§ What is asked
List each line below that contains the string "pyautogui". Case counts.
----------
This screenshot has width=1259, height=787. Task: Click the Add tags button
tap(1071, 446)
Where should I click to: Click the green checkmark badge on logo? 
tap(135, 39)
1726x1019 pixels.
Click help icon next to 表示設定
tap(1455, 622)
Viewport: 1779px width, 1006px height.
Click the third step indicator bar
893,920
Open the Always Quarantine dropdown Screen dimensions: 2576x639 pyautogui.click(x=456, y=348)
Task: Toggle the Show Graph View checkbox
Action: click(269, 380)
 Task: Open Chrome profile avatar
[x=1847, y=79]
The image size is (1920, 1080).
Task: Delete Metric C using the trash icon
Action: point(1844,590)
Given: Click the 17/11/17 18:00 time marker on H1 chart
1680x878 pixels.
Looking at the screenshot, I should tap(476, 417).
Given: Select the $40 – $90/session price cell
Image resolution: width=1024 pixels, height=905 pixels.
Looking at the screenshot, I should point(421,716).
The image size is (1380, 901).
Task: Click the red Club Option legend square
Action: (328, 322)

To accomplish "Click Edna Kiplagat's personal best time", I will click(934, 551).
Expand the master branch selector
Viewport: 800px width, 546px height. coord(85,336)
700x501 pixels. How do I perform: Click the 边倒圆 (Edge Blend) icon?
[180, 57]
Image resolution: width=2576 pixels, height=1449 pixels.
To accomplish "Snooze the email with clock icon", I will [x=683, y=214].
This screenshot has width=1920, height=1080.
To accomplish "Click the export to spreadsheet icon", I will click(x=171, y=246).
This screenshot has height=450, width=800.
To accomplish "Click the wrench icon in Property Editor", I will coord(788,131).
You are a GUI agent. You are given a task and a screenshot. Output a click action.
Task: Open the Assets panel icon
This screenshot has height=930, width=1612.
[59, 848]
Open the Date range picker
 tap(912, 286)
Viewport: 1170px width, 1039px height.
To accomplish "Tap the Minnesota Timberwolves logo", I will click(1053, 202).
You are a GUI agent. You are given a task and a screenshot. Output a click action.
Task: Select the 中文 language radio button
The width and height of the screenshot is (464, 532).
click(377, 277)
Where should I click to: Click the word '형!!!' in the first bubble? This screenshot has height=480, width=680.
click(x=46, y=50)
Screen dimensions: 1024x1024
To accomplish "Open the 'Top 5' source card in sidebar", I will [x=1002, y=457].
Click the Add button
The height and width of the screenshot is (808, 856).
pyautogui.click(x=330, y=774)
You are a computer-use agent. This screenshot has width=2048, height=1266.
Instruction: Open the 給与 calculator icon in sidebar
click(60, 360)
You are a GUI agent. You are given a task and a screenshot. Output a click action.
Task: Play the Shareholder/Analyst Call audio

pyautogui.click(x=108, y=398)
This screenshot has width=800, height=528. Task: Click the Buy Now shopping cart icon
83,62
----------
§ Exercise output
Open the Always Quarantine dropdown Screen dimensions: 2576x639 pyautogui.click(x=456, y=348)
pyautogui.click(x=330, y=774)
pyautogui.click(x=108, y=398)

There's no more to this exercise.